Delaware Supreme Court Upholds Constitutionality of Section 144’s Statutory Safe Harbor Procedures for Conflict of Interest Transactions
February 27, 2026
Publication| Corporate & Chancery Litigation| Corporate Governance| Corporate Transactions| Mergers & Acquisitions
In Rutledge v. Clearway Energy Group LLC, No. 248, 2025 (Del. Feb. 27, 2026), the Delaware Supreme Court declared that the safe harbor provisions for conflict of interest transactions implemented through recent amendments to Section 144 of the Delaware General Corporation Law do not violate the Delaware Constitution. Following the adoption of Senate Substitute 1 to Senate Bill 21 (“SB 21”), a stockholder plaintiff challenging an alleged conflict of interest transaction that fell within the scope of Section 144, as amended, claimed that the amended statute was unconstitutional. To address the constitutional claims, the Delaware Court of Chancery certified two questions to the Supreme Court: (i) whether SB 21’s amendments to Section 144 unconstitutionally divested the Court of Chancery of its equity jurisdiction by eliminating the court’s ability to grant equitable relief or damages where the safe harbor procedures were satisfied, and (ii) whether SB 21’s provisions, which had retroactive effect on transactions not then subject to pending litigation at the time of SB 21’s introduction to the Delaware General Assembly, unconstitutionally eliminated accrued or vested causes of action.
In a 37-page opinion, the Supreme Court, sitting en banc and ruling unanimously, answered both certified questions in the negative and upheld the constitutionality of Section 144. The Supreme Court proceeded from the premise that legislative enactments are presumed constitutional and will not be disturbed unless the statute’s invalidity is beyond doubt. The Supreme Court held that SB 21 does not conflict with Article IV, § 10 of the Delaware Constitution because it does not divest the Court of Chancery of its power to adjudicate fiduciary claims. Instead, it supplies a framework that can foreclose equitable relief or damages if compliance with the safe harbor procedures is met. The Supreme Court noted that the existence of other statutory provisions that effectively foreclose equitable relief—including Section 102(b)(7) of the DGCL, which exculpates directors from damages for breach of the duty of care, and Section 253 of the DGCL, which permits a 90% stockholder to accomplish a “short-form” merger and limits the minority stockholders’ remedy to statutory appraisal rights—supported its conclusion that the General Assembly had acted within its constitutional authority when adopting SB 21.
With respect to retroactivity, the Supreme Court noted that Delaware’s presumption against the retroactive application of legislation can be overcome where the General Assembly has made its intent “plain and unambiguous.” The Supreme Court found that standard had been met because SB 21 expressed a clear intent to apply to all acts or transactions other than those that were pending or completed at the time the statute was introduced to the General Assembly.

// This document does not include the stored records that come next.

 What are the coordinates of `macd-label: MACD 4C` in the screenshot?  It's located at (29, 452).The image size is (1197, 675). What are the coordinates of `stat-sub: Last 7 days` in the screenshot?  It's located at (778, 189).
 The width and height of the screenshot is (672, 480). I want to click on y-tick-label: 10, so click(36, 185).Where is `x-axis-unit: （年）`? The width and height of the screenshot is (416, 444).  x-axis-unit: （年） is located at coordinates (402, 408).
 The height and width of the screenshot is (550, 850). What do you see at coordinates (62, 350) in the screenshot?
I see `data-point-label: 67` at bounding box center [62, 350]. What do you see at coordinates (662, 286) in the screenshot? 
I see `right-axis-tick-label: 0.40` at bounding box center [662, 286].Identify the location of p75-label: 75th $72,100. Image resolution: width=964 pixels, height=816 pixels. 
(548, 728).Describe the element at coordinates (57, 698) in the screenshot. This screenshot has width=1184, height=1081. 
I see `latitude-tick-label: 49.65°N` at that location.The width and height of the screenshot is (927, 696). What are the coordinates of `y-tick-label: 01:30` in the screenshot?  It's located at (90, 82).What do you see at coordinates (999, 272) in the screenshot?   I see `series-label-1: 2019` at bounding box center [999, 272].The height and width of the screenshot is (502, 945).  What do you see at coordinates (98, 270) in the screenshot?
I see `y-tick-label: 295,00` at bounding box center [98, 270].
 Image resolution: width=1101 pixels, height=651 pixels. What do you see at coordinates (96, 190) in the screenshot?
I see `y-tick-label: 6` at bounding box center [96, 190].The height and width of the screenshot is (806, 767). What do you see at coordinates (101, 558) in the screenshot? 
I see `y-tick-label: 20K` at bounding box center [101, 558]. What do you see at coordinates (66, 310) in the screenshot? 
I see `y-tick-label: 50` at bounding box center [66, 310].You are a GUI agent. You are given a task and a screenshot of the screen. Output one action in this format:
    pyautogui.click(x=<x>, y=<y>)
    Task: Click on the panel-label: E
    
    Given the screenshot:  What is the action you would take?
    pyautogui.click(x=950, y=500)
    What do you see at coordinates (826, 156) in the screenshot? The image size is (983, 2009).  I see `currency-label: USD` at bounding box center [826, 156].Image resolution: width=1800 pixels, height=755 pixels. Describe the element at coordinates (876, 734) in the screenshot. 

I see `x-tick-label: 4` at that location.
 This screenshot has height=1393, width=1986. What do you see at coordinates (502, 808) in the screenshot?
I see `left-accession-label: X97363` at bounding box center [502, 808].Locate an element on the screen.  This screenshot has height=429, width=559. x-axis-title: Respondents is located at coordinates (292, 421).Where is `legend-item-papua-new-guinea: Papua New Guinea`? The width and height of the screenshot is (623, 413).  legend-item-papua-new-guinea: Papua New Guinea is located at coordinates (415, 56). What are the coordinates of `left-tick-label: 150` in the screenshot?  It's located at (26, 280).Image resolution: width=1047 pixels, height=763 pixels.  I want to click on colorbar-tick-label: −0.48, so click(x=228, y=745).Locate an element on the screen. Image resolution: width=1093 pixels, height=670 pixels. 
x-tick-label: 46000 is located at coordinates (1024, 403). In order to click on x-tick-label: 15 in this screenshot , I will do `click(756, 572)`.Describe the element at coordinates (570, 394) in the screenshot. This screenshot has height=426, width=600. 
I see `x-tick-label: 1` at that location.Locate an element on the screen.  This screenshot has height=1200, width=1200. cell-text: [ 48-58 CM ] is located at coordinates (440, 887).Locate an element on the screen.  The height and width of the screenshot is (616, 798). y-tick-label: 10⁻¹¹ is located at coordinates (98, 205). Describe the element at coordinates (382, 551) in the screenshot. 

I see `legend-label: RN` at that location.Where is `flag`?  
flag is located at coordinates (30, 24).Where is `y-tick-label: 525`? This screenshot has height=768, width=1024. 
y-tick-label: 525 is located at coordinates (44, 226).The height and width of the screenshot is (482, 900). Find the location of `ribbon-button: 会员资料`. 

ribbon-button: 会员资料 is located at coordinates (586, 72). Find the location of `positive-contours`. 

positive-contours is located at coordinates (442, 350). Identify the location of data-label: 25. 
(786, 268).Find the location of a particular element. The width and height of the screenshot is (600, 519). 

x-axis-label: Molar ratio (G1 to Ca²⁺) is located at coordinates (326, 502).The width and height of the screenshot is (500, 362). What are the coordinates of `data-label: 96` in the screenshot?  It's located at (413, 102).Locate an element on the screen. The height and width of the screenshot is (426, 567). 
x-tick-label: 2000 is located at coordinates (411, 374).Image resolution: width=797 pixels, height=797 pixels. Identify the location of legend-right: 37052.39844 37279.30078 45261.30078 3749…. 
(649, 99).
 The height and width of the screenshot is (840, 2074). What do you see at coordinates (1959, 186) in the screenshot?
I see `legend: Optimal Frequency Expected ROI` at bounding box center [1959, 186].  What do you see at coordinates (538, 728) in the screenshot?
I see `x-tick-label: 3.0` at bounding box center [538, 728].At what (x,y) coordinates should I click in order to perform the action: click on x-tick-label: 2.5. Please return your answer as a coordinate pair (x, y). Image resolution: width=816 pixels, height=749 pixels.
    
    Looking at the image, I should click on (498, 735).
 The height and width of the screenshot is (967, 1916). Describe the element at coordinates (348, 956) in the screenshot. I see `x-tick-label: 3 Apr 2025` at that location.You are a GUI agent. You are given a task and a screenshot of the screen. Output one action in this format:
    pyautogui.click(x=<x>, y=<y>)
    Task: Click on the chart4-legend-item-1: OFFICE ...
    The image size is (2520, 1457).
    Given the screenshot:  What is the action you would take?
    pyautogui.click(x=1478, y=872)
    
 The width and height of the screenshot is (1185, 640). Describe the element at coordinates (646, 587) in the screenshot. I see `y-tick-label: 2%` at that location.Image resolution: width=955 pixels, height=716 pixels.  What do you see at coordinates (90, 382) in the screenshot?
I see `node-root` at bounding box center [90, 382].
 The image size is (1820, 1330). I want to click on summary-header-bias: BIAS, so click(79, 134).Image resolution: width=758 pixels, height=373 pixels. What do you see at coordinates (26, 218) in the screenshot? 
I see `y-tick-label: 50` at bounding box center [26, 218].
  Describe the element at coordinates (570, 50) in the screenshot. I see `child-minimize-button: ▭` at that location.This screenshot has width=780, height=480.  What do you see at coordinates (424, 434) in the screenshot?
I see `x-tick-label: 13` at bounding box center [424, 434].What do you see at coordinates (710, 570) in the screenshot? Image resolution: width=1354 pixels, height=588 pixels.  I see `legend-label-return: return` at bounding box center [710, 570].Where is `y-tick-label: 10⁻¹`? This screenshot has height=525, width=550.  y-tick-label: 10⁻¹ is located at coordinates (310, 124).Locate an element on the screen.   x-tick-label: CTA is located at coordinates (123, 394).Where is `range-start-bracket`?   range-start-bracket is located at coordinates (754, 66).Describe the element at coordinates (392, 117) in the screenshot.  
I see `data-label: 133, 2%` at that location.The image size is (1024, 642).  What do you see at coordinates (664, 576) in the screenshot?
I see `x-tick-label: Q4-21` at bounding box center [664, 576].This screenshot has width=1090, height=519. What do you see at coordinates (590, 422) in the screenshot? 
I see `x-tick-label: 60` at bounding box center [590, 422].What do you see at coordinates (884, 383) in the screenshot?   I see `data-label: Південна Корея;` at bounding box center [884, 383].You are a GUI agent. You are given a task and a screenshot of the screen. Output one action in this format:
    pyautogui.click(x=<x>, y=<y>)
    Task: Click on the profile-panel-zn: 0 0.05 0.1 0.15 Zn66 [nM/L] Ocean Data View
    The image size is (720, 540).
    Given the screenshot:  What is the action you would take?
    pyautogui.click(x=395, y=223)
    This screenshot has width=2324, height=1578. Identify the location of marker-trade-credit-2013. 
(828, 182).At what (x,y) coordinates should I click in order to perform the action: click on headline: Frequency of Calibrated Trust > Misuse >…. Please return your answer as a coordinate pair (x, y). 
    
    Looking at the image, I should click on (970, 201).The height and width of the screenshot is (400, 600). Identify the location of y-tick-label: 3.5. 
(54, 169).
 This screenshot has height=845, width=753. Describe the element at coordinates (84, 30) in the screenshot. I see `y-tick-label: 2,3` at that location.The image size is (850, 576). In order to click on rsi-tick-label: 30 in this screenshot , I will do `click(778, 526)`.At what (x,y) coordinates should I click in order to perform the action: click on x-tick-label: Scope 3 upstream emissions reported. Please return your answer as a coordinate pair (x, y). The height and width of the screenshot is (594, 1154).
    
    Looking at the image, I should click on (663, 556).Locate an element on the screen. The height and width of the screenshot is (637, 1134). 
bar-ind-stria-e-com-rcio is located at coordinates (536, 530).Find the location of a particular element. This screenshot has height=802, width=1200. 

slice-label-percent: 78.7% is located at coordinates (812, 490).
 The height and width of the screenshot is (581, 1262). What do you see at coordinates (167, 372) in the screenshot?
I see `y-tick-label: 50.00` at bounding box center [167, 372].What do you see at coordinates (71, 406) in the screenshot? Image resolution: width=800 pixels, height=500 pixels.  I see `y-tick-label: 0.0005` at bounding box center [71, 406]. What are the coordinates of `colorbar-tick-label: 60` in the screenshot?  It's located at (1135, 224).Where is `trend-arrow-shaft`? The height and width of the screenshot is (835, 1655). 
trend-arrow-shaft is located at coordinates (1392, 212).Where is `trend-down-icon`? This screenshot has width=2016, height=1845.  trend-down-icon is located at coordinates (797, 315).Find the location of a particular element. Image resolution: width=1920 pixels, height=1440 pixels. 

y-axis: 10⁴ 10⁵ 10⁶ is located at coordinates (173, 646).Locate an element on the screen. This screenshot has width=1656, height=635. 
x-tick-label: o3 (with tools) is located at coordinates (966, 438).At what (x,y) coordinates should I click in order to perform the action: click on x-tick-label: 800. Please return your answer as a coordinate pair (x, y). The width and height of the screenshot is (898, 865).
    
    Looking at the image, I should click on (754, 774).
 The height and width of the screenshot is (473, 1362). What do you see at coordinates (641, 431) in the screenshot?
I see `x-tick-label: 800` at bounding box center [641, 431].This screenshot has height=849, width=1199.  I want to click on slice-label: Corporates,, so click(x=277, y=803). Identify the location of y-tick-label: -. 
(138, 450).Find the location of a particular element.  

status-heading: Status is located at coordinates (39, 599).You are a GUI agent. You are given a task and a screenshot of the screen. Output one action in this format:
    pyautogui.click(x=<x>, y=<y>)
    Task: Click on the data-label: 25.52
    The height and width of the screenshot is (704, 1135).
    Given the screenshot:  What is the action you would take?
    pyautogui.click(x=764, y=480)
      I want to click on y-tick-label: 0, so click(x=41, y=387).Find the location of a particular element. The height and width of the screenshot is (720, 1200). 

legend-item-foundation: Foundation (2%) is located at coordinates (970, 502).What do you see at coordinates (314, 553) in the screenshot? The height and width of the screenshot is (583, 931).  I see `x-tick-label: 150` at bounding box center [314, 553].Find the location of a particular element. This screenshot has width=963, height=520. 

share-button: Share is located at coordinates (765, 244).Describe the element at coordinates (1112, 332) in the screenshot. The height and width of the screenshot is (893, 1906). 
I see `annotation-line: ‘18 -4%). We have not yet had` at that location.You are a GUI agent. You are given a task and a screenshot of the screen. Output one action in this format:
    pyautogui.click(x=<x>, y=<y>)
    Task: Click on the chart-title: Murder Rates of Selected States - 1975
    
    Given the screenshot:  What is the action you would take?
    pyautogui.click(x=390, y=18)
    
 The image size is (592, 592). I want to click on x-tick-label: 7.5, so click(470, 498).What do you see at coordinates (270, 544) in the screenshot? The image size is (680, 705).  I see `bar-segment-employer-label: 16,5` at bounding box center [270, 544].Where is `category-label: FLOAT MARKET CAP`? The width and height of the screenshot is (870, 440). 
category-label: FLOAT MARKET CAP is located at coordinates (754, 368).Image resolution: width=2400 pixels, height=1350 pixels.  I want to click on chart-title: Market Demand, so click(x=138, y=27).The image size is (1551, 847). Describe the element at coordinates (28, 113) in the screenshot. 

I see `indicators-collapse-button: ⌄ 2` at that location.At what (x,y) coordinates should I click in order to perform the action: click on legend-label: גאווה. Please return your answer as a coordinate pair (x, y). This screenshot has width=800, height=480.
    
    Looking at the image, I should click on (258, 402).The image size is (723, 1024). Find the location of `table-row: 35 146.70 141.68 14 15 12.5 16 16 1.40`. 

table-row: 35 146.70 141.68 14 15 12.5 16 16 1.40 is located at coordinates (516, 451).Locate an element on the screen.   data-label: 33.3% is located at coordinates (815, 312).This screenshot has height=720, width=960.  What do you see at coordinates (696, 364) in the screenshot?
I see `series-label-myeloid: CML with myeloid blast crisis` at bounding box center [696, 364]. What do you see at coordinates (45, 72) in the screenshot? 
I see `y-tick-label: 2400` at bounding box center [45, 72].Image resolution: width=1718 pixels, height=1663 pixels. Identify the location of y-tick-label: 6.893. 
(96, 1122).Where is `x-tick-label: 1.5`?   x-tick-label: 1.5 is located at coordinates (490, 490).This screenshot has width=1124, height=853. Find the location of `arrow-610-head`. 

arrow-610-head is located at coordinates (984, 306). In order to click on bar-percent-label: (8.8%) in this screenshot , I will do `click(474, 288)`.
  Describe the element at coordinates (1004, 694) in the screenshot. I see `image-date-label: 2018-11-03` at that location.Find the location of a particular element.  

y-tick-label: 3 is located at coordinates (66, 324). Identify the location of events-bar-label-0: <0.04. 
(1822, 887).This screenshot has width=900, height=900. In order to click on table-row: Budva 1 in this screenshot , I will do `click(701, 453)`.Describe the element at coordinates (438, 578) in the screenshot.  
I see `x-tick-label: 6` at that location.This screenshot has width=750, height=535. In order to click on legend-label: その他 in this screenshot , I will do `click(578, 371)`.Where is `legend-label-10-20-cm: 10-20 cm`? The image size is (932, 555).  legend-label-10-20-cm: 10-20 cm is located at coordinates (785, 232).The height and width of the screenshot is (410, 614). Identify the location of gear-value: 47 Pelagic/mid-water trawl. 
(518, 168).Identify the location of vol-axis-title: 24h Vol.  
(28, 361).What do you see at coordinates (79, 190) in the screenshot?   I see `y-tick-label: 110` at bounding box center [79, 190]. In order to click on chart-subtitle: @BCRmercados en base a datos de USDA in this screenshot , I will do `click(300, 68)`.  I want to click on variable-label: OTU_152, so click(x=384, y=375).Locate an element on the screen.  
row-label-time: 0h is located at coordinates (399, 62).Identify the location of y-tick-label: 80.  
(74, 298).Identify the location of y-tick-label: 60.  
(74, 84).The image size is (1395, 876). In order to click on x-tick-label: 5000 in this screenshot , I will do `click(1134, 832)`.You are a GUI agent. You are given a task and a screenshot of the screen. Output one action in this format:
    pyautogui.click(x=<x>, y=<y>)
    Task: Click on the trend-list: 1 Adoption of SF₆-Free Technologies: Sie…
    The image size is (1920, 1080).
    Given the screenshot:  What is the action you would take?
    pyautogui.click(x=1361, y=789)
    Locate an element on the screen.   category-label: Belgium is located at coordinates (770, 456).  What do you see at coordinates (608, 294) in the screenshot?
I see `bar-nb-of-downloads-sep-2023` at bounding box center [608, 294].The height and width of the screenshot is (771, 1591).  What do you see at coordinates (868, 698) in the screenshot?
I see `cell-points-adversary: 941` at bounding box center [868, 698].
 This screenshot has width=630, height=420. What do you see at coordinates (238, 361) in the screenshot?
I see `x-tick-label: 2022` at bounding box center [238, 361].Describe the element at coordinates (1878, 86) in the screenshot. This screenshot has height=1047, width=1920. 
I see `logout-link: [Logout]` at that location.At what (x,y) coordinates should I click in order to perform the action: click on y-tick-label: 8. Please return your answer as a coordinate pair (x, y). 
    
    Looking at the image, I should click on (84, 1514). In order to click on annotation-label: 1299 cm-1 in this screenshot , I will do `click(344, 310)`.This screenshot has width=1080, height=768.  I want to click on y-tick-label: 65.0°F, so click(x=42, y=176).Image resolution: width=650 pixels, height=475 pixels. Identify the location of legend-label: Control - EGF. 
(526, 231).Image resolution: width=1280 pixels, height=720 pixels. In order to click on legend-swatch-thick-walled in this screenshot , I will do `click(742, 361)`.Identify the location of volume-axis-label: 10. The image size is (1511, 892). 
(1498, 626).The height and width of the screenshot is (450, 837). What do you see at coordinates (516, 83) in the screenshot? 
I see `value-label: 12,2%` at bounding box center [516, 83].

The Supreme Court observed that the statute bears a reasonable relation to a permissible legislative objective within the General Assembly’s corporate law authority, satisfying due process. The Supreme Court distinguished cases cited by the plaintiff on the basis that those other cases involved new substantive rights and that the legislation considered in those cases lacked a clear statement as to retroactivity.
The Clearway Energy decision confirms that the legal framework of amended Section 144 will govern conflict of interest transactions going forward. The decision provides welcome clarity and demonstrates Delaware’s commitment to providing predictable corporate governance rules for directors, officers, and stockholders of Delaware corporations.